» **Problem to solve**: Change "GUI agent" to "interface agent" everywhere it appears in the records below, leaving everything else as it is.

-.-.-

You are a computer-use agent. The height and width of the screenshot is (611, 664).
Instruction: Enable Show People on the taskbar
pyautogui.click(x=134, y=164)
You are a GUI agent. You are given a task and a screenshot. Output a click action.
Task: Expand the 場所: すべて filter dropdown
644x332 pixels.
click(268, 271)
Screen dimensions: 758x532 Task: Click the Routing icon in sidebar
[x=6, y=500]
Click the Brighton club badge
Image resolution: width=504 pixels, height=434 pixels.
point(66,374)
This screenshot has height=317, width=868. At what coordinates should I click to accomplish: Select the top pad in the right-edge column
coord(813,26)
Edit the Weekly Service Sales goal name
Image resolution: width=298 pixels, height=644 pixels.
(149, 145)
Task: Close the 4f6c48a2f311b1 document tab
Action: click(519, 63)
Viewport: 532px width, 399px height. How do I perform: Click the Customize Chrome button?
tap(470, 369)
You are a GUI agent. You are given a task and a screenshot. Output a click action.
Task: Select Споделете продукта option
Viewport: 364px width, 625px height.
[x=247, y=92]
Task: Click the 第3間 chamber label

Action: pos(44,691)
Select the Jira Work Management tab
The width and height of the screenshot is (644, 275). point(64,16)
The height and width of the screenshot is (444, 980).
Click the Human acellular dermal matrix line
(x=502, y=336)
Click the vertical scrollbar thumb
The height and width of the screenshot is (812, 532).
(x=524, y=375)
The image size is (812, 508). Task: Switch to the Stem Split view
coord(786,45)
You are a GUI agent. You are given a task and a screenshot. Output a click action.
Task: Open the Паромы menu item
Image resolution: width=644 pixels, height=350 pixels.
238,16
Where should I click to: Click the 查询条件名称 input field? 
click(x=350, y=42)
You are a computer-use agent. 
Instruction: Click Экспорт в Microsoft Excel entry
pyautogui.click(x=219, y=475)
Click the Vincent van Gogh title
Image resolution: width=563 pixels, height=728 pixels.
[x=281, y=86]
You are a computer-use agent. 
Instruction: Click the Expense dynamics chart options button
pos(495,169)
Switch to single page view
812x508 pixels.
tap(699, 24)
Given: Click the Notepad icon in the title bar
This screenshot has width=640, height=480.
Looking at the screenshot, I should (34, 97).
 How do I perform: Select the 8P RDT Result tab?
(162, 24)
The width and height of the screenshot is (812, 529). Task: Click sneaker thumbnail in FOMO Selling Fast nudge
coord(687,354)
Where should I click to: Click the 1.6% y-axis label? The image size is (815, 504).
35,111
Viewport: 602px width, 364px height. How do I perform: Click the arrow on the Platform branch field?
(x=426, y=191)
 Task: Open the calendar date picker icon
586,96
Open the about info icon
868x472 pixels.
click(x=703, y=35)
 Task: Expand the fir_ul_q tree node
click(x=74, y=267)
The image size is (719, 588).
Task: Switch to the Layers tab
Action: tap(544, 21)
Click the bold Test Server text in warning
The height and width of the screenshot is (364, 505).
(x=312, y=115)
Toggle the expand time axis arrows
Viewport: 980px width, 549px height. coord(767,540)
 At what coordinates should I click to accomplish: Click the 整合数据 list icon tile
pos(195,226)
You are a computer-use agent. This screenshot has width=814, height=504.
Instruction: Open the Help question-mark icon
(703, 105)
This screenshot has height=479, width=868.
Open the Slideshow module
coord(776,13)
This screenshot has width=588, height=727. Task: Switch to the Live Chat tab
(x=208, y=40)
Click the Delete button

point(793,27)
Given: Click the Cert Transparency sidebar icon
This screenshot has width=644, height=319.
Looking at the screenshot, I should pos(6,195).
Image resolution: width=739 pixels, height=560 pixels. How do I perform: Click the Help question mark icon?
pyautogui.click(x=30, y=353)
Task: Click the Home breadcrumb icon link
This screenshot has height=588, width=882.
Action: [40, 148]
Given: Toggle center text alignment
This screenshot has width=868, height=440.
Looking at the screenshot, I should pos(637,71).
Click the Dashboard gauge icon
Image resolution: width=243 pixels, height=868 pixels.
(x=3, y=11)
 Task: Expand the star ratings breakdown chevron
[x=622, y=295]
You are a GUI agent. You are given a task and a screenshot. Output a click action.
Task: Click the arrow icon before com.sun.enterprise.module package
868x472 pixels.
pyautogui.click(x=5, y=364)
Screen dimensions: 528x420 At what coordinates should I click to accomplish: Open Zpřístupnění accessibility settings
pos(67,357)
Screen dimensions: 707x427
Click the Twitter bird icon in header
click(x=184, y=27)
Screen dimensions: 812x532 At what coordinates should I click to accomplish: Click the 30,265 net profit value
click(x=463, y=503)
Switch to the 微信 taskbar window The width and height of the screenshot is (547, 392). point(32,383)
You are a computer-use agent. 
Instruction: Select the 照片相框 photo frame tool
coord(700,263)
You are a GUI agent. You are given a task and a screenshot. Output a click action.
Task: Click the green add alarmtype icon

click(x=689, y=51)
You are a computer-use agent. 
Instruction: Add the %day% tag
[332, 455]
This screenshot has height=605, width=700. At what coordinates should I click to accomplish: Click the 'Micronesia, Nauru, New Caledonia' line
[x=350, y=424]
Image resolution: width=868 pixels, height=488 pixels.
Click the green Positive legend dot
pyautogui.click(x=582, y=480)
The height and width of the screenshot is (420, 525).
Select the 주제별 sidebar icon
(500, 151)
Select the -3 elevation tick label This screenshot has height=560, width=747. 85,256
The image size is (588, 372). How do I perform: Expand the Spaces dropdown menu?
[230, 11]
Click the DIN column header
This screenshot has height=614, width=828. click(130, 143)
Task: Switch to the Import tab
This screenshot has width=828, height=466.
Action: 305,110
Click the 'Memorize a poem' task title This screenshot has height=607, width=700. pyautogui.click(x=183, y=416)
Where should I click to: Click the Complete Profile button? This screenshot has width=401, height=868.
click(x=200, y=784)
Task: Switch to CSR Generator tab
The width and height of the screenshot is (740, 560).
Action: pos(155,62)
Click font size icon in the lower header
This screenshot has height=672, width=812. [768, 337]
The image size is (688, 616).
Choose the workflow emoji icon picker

-.-.-

» **Solution below**:
You are a computer-use agent. The height and width of the screenshot is (611, 664).
Instruction: Enable Show People on the taskbar
pyautogui.click(x=134, y=164)
You are a interface agent. You are given a task and a screenshot. Output a click action.
Task: Expand the 場所: すべて filter dropdown
644x332 pixels.
click(268, 271)
Screen dimensions: 758x532 Task: Click the Routing icon in sidebar
[x=6, y=500]
Click the Brighton club badge
Image resolution: width=504 pixels, height=434 pixels.
point(66,374)
This screenshot has height=317, width=868. At what coordinates should I click to accomplish: Select the top pad in the right-edge column
coord(813,26)
Edit the Weekly Service Sales goal name
Image resolution: width=298 pixels, height=644 pixels.
(149, 145)
Task: Close the 4f6c48a2f311b1 document tab
Action: click(519, 63)
Viewport: 532px width, 399px height. How do I perform: Click the Customize Chrome button?
tap(470, 369)
You are a interface agent. You are given a task and a screenshot. Output a click action.
Task: Select Споделете продукта option
Viewport: 364px width, 625px height.
[x=247, y=92]
Task: Click the 第3間 chamber label

Action: pos(44,691)
Select the Jira Work Management tab
The width and height of the screenshot is (644, 275). point(64,16)
The height and width of the screenshot is (444, 980).
Click the Human acellular dermal matrix line
(x=502, y=336)
Click the vertical scrollbar thumb
The height and width of the screenshot is (812, 532).
(x=524, y=375)
The image size is (812, 508). Task: Switch to the Stem Split view
coord(786,45)
You are a interface agent. You are given a task and a screenshot. Output a click action.
Task: Open the Паромы menu item
Image resolution: width=644 pixels, height=350 pixels.
238,16
Where should I click to: Click the 查询条件名称 input field? 
click(x=350, y=42)
You are a computer-use agent. 
Instruction: Click Экспорт в Microsoft Excel entry
pyautogui.click(x=219, y=475)
Click the Vincent van Gogh title
Image resolution: width=563 pixels, height=728 pixels.
[x=281, y=86]
You are a computer-use agent. 
Instruction: Click the Expense dynamics chart options button
pos(495,169)
Switch to single page view
812x508 pixels.
tap(699, 24)
Given: Click the Notepad icon in the title bar
This screenshot has width=640, height=480.
Looking at the screenshot, I should (34, 97).
 How do I perform: Select the 8P RDT Result tab?
(162, 24)
The width and height of the screenshot is (812, 529). Task: Click sneaker thumbnail in FOMO Selling Fast nudge
coord(687,354)
Where should I click to: Click the 1.6% y-axis label? The image size is (815, 504).
35,111
Viewport: 602px width, 364px height. How do I perform: Click the arrow on the Platform branch field?
(x=426, y=191)
 Task: Open the calendar date picker icon
586,96
Open the about info icon
868x472 pixels.
click(x=703, y=35)
 Task: Expand the fir_ul_q tree node
click(x=74, y=267)
The image size is (719, 588).
Task: Switch to the Layers tab
Action: tap(544, 21)
Click the bold Test Server text in warning
The height and width of the screenshot is (364, 505).
(x=312, y=115)
Toggle the expand time axis arrows
Viewport: 980px width, 549px height. coord(767,540)
 At what coordinates should I click to accomplish: Click the 整合数据 list icon tile
pos(195,226)
You are a computer-use agent. This screenshot has width=814, height=504.
Instruction: Open the Help question-mark icon
(703, 105)
This screenshot has height=479, width=868.
Open the Slideshow module
coord(776,13)
This screenshot has width=588, height=727. Task: Switch to the Live Chat tab
(x=208, y=40)
Click the Delete button

point(793,27)
Given: Click the Cert Transparency sidebar icon
This screenshot has width=644, height=319.
Looking at the screenshot, I should pos(6,195).
Image resolution: width=739 pixels, height=560 pixels. How do I perform: Click the Help question mark icon?
pyautogui.click(x=30, y=353)
Task: Click the Home breadcrumb icon link
This screenshot has height=588, width=882.
Action: [40, 148]
Given: Toggle center text alignment
This screenshot has width=868, height=440.
Looking at the screenshot, I should pos(637,71).
Click the Dashboard gauge icon
Image resolution: width=243 pixels, height=868 pixels.
(x=3, y=11)
 Task: Expand the star ratings breakdown chevron
[x=622, y=295]
You are a interface agent. You are given a task and a screenshot. Output a click action.
Task: Click the arrow icon before com.sun.enterprise.module package
868x472 pixels.
pyautogui.click(x=5, y=364)
Screen dimensions: 528x420 At what coordinates should I click to accomplish: Open Zpřístupnění accessibility settings
pos(67,357)
Screen dimensions: 707x427
Click the Twitter bird icon in header
click(x=184, y=27)
Screen dimensions: 812x532 At what coordinates should I click to accomplish: Click the 30,265 net profit value
click(x=463, y=503)
Switch to the 微信 taskbar window The width and height of the screenshot is (547, 392). point(32,383)
You are a computer-use agent. 
Instruction: Select the 照片相框 photo frame tool
coord(700,263)
You are a interface agent. You are given a task and a screenshot. Output a click action.
Task: Click the green add alarmtype icon

click(x=689, y=51)
You are a computer-use agent. 
Instruction: Add the %day% tag
[332, 455]
This screenshot has height=605, width=700. At what coordinates should I click to accomplish: Click the 'Micronesia, Nauru, New Caledonia' line
[x=350, y=424]
Image resolution: width=868 pixels, height=488 pixels.
Click the green Positive legend dot
pyautogui.click(x=582, y=480)
The height and width of the screenshot is (420, 525).
Select the 주제별 sidebar icon
(500, 151)
Select the -3 elevation tick label This screenshot has height=560, width=747. 85,256
The image size is (588, 372). How do I perform: Expand the Spaces dropdown menu?
[230, 11]
Click the DIN column header
This screenshot has height=614, width=828. click(130, 143)
Task: Switch to the Import tab
This screenshot has width=828, height=466.
Action: 305,110
Click the 'Memorize a poem' task title This screenshot has height=607, width=700. pyautogui.click(x=183, y=416)
Where should I click to: Click the Complete Profile button? This screenshot has width=401, height=868.
click(x=200, y=784)
Task: Switch to CSR Generator tab
The width and height of the screenshot is (740, 560).
Action: pos(155,62)
Click font size icon in the lower header
This screenshot has height=672, width=812. [768, 337]
The image size is (688, 616).
Choose the workflow emoji icon picker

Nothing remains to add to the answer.